İngiliz Yüksek Mahkemesi’nden Ruanda kararı: Mültecileri gönderme planı hukuka aykırı bulundu
İngiliz Yüksek Mahkemesi, Ruanda politikasını hukuka aykırı bulan temyiz mahkemesinin verdiği kararın haklı olduğuna karar verdi.
İngiltere’nin en üst yargı merci Yüksek Mahkeme, Londra hükümetinin göçmenleri Ruanda’ya sınır dışı etme planının hukuka aykırı olduğuna hükmetti.
Yüksek Mahkeme, oybirliği ile aldığı kararda, aynı yöndeki Temyiz Mahkemesi kararının haklı olduğuna hükmetti ve bu konuda son kararı vermiş oldu.
İçişleri Bakanlığı, Temyiz Mahkemesi'nin kararını Yüksek Mahkeme’ye taşımıştı.
Yüksek Mahkeme’nin kararını açıklayan heyet başkanı Yargıç Robert Reed, Ruanda’nın İngiltere’den gönderilen sığınmacılara kötü davranmayacağına dair verdiği sözleri tutacağına güvenilemeyeceğini dile getirdi.
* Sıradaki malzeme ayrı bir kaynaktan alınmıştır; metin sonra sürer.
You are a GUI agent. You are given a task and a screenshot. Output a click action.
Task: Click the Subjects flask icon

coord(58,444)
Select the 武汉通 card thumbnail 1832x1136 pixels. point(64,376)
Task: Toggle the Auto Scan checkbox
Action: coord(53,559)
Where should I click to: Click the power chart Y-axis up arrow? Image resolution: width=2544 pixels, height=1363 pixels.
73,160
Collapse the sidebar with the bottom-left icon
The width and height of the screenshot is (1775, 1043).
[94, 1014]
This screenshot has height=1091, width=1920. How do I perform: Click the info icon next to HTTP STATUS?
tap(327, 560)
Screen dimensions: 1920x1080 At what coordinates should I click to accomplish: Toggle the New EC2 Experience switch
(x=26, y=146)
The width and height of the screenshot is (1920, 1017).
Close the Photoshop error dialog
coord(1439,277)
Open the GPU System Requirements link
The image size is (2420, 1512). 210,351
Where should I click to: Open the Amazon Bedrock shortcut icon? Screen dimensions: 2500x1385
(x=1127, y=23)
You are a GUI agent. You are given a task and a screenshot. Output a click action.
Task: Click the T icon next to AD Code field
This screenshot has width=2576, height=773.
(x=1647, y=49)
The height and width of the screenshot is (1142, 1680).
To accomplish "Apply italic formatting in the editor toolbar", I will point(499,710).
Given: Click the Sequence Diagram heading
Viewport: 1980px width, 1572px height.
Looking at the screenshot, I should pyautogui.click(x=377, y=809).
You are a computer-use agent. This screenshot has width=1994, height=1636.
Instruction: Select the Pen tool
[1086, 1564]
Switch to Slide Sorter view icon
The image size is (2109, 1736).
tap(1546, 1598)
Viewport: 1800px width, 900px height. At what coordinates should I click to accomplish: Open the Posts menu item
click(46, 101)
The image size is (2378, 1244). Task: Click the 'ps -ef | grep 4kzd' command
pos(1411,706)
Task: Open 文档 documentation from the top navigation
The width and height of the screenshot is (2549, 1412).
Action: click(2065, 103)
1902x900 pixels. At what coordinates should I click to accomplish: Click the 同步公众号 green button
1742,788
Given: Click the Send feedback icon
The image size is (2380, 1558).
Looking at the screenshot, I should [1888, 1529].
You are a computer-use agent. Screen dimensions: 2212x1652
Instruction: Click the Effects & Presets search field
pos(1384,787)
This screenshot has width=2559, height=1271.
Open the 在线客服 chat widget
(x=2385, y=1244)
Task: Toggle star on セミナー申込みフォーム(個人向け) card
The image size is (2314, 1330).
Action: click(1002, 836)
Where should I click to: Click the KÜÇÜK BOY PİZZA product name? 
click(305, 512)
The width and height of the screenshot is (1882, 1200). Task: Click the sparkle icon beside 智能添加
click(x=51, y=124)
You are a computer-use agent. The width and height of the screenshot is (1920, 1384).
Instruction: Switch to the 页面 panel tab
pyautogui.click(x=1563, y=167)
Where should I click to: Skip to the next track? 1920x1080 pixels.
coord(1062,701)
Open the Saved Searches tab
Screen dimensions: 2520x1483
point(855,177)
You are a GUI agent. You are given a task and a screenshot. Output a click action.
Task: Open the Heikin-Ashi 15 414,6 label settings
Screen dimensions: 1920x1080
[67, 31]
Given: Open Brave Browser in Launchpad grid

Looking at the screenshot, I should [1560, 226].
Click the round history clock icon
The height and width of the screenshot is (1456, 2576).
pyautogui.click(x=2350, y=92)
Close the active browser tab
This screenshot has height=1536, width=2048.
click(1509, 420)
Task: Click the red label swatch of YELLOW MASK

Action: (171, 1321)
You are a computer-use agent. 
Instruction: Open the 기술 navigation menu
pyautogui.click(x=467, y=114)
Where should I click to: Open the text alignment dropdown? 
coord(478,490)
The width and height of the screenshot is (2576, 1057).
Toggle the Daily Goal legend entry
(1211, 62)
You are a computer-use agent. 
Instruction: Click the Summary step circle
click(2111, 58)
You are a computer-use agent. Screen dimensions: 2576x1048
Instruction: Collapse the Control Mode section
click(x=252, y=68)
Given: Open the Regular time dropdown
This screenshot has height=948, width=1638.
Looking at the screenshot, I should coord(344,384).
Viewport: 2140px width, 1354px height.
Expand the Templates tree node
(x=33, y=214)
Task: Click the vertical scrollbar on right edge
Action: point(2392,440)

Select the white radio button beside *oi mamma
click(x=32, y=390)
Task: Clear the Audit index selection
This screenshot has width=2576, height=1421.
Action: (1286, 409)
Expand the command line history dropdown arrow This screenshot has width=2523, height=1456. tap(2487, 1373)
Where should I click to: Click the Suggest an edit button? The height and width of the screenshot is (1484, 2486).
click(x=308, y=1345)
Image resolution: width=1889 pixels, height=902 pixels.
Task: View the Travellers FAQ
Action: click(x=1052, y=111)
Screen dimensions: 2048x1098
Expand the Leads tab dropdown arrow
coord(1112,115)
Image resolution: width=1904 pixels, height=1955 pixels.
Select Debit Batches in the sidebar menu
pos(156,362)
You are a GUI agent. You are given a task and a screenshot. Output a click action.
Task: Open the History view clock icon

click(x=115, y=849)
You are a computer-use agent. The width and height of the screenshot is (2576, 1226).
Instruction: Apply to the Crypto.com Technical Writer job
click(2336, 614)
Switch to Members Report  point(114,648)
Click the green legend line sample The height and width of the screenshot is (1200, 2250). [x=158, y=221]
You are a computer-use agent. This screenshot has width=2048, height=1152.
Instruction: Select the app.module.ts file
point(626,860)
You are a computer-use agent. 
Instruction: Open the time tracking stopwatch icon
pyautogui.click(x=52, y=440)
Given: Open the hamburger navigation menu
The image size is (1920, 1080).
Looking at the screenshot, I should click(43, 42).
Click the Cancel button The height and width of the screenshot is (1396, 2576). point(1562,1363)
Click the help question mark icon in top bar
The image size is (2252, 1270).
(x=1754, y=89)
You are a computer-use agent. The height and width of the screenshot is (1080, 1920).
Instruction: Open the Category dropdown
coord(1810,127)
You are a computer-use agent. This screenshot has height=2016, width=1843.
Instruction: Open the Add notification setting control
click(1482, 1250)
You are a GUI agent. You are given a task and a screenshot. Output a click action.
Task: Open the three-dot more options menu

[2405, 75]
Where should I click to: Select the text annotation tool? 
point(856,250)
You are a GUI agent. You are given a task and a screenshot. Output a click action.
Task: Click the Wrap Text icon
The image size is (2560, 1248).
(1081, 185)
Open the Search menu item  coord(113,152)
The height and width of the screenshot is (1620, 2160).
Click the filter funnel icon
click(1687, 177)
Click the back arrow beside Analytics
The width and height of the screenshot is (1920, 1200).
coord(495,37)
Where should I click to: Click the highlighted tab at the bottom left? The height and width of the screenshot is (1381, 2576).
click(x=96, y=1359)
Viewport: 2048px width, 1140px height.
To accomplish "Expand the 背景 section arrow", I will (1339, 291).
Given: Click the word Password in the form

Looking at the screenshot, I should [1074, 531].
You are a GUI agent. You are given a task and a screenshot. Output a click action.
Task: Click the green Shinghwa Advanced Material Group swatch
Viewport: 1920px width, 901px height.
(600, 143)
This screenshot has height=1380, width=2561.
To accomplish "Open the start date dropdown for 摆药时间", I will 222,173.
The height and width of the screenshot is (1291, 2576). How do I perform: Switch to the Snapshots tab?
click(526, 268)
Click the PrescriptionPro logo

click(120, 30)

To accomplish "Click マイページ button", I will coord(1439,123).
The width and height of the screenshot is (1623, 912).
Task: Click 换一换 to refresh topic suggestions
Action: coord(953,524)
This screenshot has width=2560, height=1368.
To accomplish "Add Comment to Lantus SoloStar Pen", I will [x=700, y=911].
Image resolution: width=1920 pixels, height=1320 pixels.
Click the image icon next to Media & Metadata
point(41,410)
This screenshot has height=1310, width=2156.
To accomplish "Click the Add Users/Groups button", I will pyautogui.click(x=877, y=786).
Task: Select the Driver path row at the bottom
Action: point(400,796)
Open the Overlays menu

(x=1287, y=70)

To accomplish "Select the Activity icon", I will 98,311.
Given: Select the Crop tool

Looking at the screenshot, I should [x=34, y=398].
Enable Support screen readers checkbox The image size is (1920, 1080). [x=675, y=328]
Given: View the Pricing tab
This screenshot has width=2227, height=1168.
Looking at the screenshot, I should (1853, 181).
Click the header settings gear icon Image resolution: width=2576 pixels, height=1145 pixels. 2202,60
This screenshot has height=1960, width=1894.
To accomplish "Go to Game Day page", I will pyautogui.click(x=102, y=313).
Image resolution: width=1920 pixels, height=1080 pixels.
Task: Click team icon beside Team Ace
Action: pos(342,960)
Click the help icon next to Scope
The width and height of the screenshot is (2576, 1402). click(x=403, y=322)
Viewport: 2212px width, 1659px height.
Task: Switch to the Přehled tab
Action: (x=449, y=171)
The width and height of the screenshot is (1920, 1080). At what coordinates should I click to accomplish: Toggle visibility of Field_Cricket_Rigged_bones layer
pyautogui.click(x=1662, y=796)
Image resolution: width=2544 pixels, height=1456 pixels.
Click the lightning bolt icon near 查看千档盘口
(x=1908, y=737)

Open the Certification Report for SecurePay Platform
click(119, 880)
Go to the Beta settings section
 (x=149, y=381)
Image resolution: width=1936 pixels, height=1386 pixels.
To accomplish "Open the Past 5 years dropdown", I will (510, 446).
Reed, geri gönderme riskini ortadan kaldırmak için gereken değişikliklerin gelecekte yapılabileceğini belirtirken; şu aşamada bunun söz konusu olmadığına hükmeden mahkemenin, İçişleri Bakanı’nın önceki mahkeme kararına itirazını reddettiğini söyledi.
İngiltere Başbakanı Rishi Sunak, mahkeme kararı ile ilgili yaptığı açıklamada, bundan sonraki adımları değerlendireceklerini kaydetti.
Sunak, Yüksek Mahkeme’nin verdiği son kararın öncesinde diğer mahkemelerin de yasa dışı göçmenlerin güvenli üçüncü bir ülkeye gönderilmesini yasal bulduğunu vurguladı.
İngiltere Başbakanı, “Bu, hükümetin en başından beri açık olan görüşünü teyit etmektedir” ifadelerini kullandı.
Sunak, yasa dışı yollardan ülkeye giren göçmenlerin hayatları parçaladığını ve her yıl İngiliz vergi mükelleflerine milyonlarca sterlin külfet yüklediğini hatırlatırken, bunu bir gün durduracakları vaadini tekrar dile getirdi.
Yargıç Reed, “Bu davada uygulanması gereken yasal test, Ruanda’ya gönderilen sığınmacıların gerçek bir geri gönderme riski (bu, insanların kendi ülkelerine geri gönderilmesi anlamına gelmektedir) altında olacaklarına inanmak için önemli gerekçeler olup olmadığıdır” dedi ve Temyiz Mahkemesi’ne sunulan kanıtlar ışığında bu inanışın doğru olabileceğine hükmettiklerini söyledi.
Reed, meçhul kayıplar ve işkence de dahil olmak üzere Ruanda’nın kötü insan hakları siciline ve sığınma arayışındakileri risk altında olabilecekleri kendi ülkelerine geri göndermeme kararına aykırı uygulamalarına atıfta bulundu. Yargıç, bunun için İsrail ile Ruanda arasındaki benzer bir anlaşmayı örnek gösterdi.
Yargıç Reed, İsrail ile Ruanda arasında 2013-2018 yılları arasında uygulanan anlaşmanın şartlarına rağmen “sığınmacıların sık sık yeniden gönderilmeleri muhtemel başka bir ülkeye nakledildiğini” söyledi. Reed, bu durumun Ruanda’ya güvenilip güvenilmeyeceği konusunda soru işaretleri yarattığını söyledi.
Yargıç ayrıca, gerçek bir istismar riskine maruz kalmaları durumunda mültecilerin kendi ülkelerine geri gönderilmemesi ilkesinin çeşitli İngiliz yasalarında yer aldığını vurguladı.
Londra hükümeti, Ruanda politikasının sığınma arayışındaki göçmenlerin canlarını tehlikeye atma pahasına Manş Denizi’ni geçerek yasa dışı şekilde İngiltere’ye gelmek isteyenleri caydıracağı ve insan kaçakçılığı çetelerinin iş modelini bozacağını düşünüyor.
İngiltere muhalefeti, mülteci grupları ve insan hakları örgütleri ise planın etik ve uygulanabilir olmadığını belirtiyor.
Londra hükümetinin Ruanda ile yapılan anlaşmanın ardından ülkeye yasa dışı yollarla giren ve sığınma başvurusu yapan göçmenleri sınır dışı etme girişimi olumsuz sonuçlanmıştı.